Invista tempo em educação financeira

Só 10% dos jovens dizem ter aprendido sobre dinheiro em casa. Diante disso, é natural repetir os mesmos erros. Por isso, consuma conteúdo gratuito e confiável: o canal do YouTube do Banco Central, cursos da CVM, o app do Serasa e podcasts de especialistas certificados. Afinal, conhecimento é o único ativo que ninguém tira de você — e é o que evita que você volte ao ponto zero daqui a um ano.

Visualize o que vem depois do “nome limpo”

Quitar as dívidas não é só sobre pagar contas. É sobre recuperar autonomia: alugar um imóvel sem fiador, conseguir um empréstimo com juros justos, até se candidatar a vagas que exigem consulta de crédito. Além disso, com o score alto, seu dinheiro finalmente começa a trabalhar para você — e não contra. Lembre-se: a Selic está em 15% ao ano, o que torna o custo do crédito ainda mais brutal. Por isso, agir agora não é só sábio — é necessário.

E se eu já errei muito? Vale a pena tentar de novo?

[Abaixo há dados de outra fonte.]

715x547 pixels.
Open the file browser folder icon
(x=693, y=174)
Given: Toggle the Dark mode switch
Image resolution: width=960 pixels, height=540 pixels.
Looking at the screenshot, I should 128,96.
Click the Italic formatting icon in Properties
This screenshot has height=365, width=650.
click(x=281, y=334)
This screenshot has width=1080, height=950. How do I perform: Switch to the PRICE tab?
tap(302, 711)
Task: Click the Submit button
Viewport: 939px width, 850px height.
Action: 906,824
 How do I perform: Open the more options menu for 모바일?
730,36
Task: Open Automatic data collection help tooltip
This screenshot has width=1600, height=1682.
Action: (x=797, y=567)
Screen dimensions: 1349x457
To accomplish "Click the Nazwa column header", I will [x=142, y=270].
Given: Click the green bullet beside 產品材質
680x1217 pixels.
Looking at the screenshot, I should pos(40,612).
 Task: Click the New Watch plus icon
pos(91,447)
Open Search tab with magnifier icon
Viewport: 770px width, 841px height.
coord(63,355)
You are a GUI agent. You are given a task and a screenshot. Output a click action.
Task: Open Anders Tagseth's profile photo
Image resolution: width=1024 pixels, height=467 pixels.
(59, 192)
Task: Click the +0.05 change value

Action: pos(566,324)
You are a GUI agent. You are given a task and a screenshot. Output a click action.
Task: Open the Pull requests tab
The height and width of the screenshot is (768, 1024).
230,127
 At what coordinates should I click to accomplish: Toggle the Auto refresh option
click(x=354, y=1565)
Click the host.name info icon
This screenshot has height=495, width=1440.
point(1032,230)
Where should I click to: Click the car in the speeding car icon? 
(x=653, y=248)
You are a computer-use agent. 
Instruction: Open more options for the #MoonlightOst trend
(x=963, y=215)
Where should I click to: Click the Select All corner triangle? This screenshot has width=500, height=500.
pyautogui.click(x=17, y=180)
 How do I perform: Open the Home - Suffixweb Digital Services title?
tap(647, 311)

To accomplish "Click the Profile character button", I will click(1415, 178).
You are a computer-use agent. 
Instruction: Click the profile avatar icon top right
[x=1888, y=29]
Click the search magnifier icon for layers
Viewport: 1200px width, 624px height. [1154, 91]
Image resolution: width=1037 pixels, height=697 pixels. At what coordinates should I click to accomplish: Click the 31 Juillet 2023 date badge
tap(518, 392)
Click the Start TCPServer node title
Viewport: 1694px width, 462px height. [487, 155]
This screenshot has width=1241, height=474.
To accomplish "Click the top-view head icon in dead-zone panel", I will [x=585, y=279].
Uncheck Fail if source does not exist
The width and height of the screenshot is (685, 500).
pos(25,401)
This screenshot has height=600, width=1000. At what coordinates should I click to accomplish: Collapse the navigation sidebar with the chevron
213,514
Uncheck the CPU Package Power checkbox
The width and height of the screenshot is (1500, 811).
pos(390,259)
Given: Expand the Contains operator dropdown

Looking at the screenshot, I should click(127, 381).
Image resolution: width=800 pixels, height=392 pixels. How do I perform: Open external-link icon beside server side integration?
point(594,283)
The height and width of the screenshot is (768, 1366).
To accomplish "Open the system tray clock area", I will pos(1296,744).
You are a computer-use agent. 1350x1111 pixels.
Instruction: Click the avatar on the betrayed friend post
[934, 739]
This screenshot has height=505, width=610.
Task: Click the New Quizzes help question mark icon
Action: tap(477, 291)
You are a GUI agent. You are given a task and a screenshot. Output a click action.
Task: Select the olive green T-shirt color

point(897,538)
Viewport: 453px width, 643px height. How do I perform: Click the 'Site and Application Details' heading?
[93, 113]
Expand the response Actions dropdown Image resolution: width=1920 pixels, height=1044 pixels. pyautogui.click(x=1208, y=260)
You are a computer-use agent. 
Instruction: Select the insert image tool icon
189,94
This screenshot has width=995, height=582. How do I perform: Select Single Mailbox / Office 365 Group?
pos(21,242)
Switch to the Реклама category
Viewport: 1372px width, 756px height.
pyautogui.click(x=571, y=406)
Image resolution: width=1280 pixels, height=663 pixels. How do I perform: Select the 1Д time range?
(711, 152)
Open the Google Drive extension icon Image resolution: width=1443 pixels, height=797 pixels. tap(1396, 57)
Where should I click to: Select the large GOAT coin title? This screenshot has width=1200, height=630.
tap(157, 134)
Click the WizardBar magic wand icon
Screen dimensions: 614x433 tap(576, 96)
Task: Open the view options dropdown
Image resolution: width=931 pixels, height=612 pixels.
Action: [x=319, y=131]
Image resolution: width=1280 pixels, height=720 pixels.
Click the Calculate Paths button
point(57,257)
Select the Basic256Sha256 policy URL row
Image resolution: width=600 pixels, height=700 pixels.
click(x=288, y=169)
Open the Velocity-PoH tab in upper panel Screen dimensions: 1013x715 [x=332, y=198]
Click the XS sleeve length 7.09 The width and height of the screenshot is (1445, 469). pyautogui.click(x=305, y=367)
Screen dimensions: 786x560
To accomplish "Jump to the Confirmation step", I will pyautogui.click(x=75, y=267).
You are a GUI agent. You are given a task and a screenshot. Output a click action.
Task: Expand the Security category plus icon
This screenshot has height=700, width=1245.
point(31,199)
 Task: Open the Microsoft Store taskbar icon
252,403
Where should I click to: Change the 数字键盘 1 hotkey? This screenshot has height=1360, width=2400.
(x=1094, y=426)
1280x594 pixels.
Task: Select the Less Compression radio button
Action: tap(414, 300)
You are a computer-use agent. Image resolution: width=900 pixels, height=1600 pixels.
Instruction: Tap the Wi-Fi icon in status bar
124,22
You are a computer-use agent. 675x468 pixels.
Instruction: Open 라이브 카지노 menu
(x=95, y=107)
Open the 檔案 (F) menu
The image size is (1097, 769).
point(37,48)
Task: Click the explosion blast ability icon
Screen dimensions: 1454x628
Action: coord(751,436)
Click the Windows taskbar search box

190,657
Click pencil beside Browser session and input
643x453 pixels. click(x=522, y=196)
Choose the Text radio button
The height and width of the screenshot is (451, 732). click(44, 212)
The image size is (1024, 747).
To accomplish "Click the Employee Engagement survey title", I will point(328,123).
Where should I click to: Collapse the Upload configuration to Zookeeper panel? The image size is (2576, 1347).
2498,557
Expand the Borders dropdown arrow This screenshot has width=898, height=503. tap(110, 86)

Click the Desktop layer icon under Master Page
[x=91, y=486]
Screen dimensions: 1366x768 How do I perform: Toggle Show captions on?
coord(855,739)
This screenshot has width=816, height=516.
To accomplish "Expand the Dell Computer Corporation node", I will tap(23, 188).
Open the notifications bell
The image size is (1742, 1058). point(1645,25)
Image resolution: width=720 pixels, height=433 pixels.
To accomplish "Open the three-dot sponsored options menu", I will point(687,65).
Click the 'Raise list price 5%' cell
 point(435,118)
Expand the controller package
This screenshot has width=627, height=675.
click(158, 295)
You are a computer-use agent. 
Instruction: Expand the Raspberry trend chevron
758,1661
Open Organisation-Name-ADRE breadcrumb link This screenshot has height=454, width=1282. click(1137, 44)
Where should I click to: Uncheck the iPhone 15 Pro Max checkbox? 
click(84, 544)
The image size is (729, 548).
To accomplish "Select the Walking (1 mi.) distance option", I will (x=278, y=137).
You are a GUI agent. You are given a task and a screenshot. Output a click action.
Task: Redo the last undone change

Vale — e muito. Erros financeiros não definem seu futuro; suas próximas escolhas, sim. Aliás, muitas pessoas que hoje vivem com tranquilidade já passaram por processos de recuperação. O que muda é a consciência: quando você entende como o juro composto corrói (ou constrói), tudo muda. Assim, encare essa reta final de 2025 não como uma punição, mas como o primeiro passo de uma nova fase. Afinal, o melhor momento para plantar foi há 10 anos. O segundo melhor? É hoje.